● **Challenge**:
Reproduce the following lines verbatim, beginning at the line that contains "Task: Click the delete icon for YSTZ row" and continuing through the end of the records. Leave the pictures out of your answer.

** START OF Raw records **

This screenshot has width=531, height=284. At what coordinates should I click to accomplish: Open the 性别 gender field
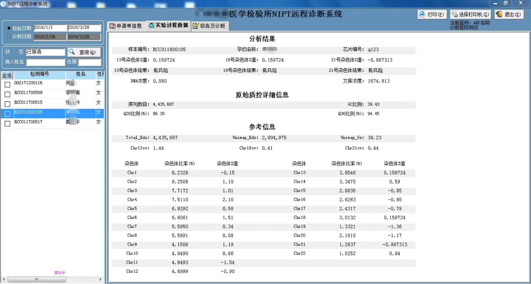(90, 62)
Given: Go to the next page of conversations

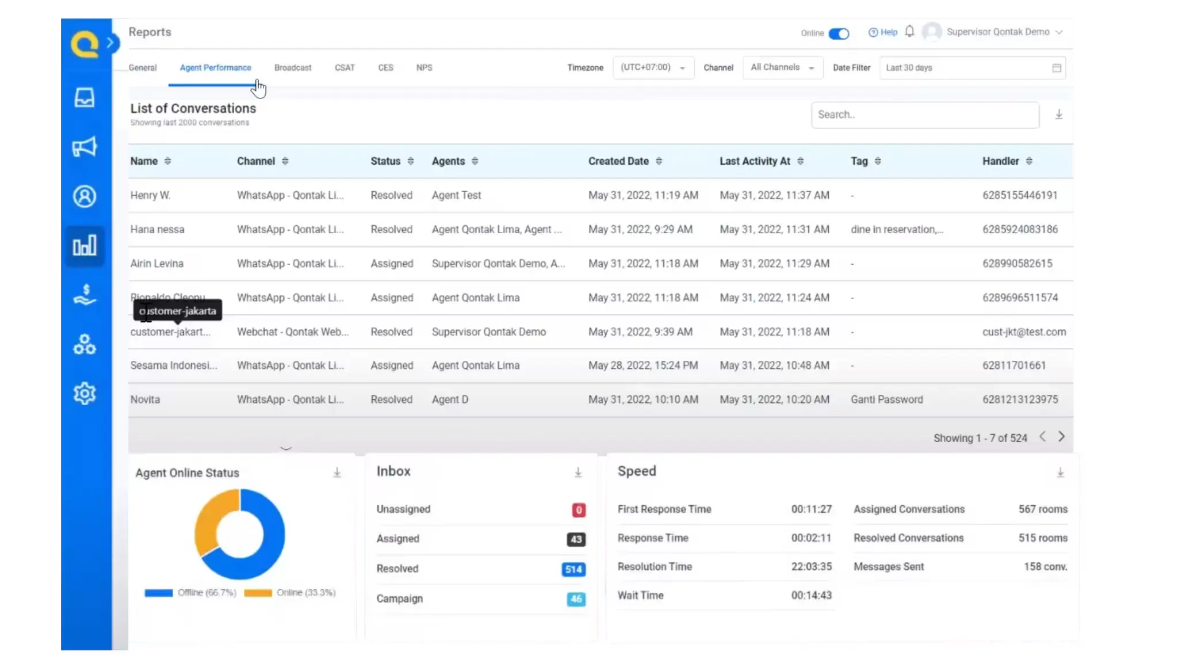Looking at the screenshot, I should tap(1062, 436).
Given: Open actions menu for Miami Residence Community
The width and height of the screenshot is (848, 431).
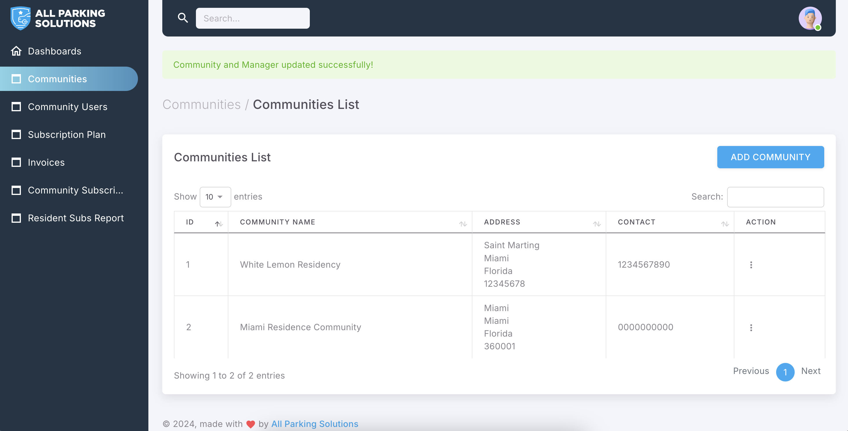Looking at the screenshot, I should (x=751, y=327).
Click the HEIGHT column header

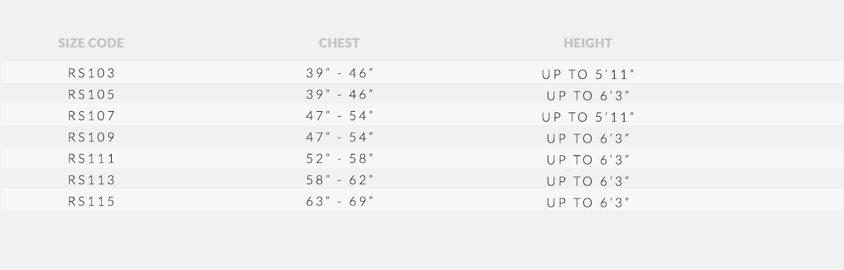(587, 43)
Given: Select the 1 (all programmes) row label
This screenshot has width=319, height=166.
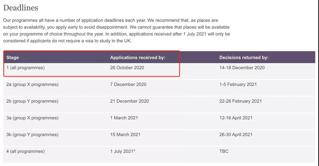Looking at the screenshot, I should pos(25,68).
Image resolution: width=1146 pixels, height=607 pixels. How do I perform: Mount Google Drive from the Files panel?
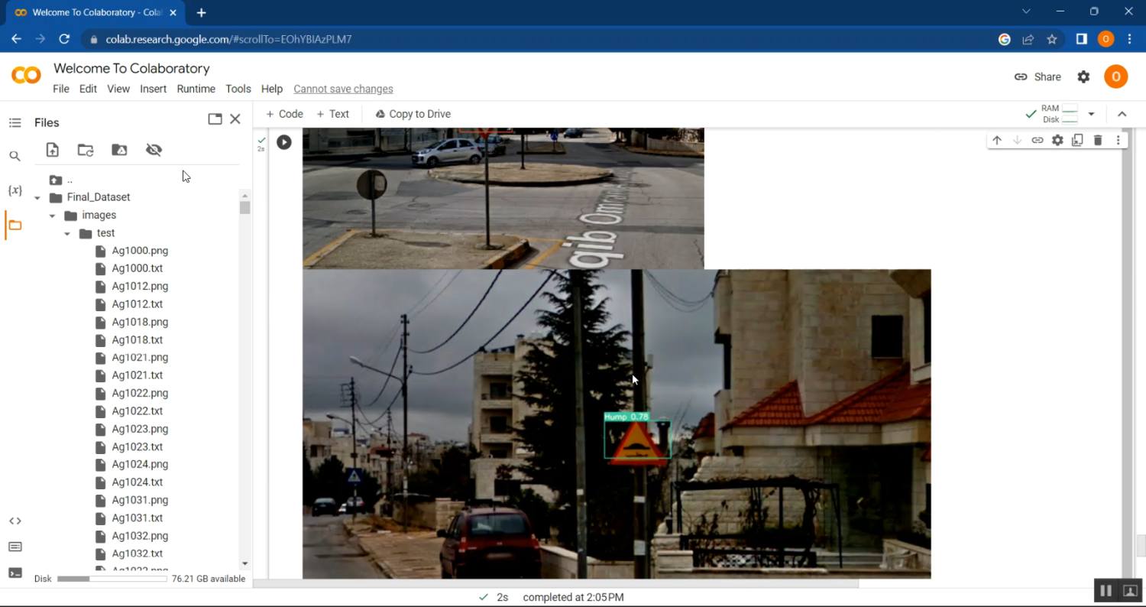click(119, 150)
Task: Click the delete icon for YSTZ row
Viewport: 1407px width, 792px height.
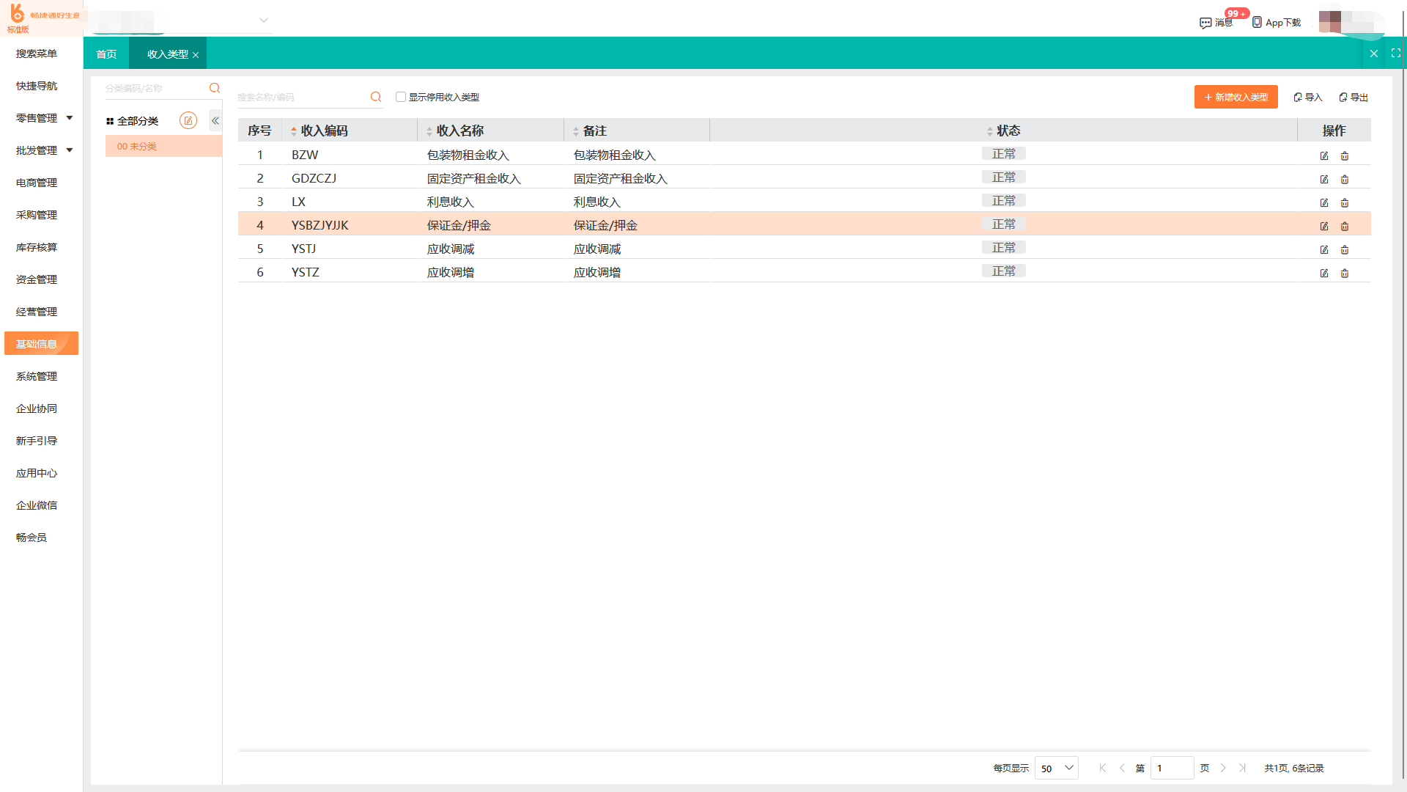Action: pyautogui.click(x=1345, y=272)
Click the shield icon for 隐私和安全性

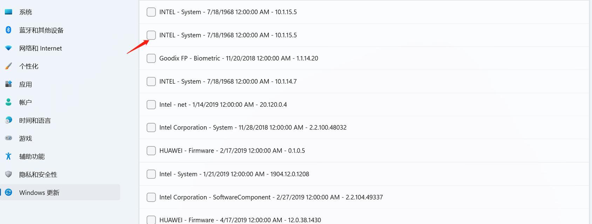(x=8, y=174)
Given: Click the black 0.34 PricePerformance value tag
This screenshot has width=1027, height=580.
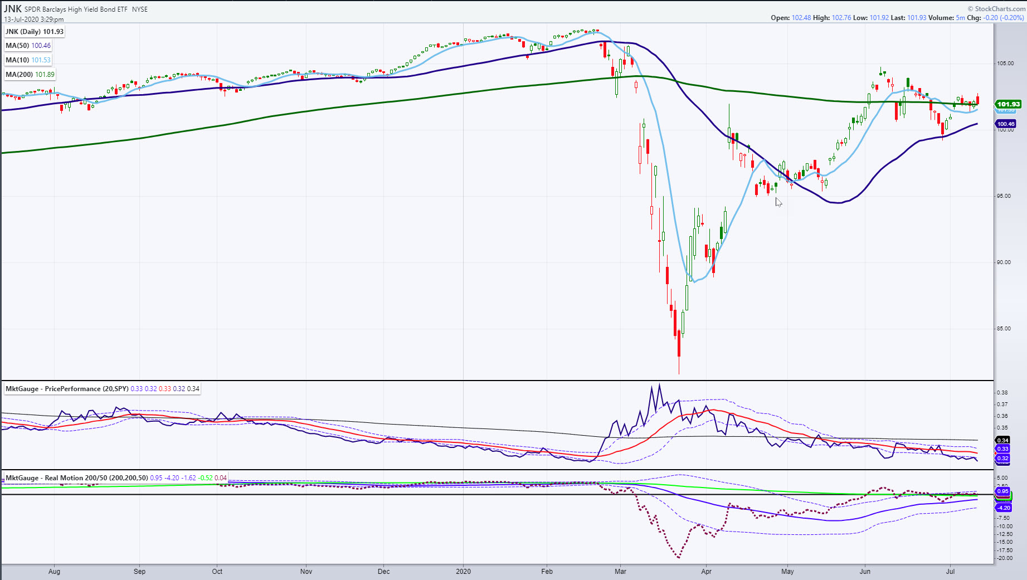Looking at the screenshot, I should [x=1002, y=440].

** END OF Raw records **

● **The completed task**:
Task: Click the delete icon for YSTZ row
Viewport: 1407px width, 792px height.
Action: pyautogui.click(x=1345, y=272)
Click the shield icon for 隐私和安全性

(x=8, y=174)
Given: Click the black 0.34 PricePerformance value tag
This screenshot has width=1027, height=580.
Looking at the screenshot, I should [x=1002, y=440].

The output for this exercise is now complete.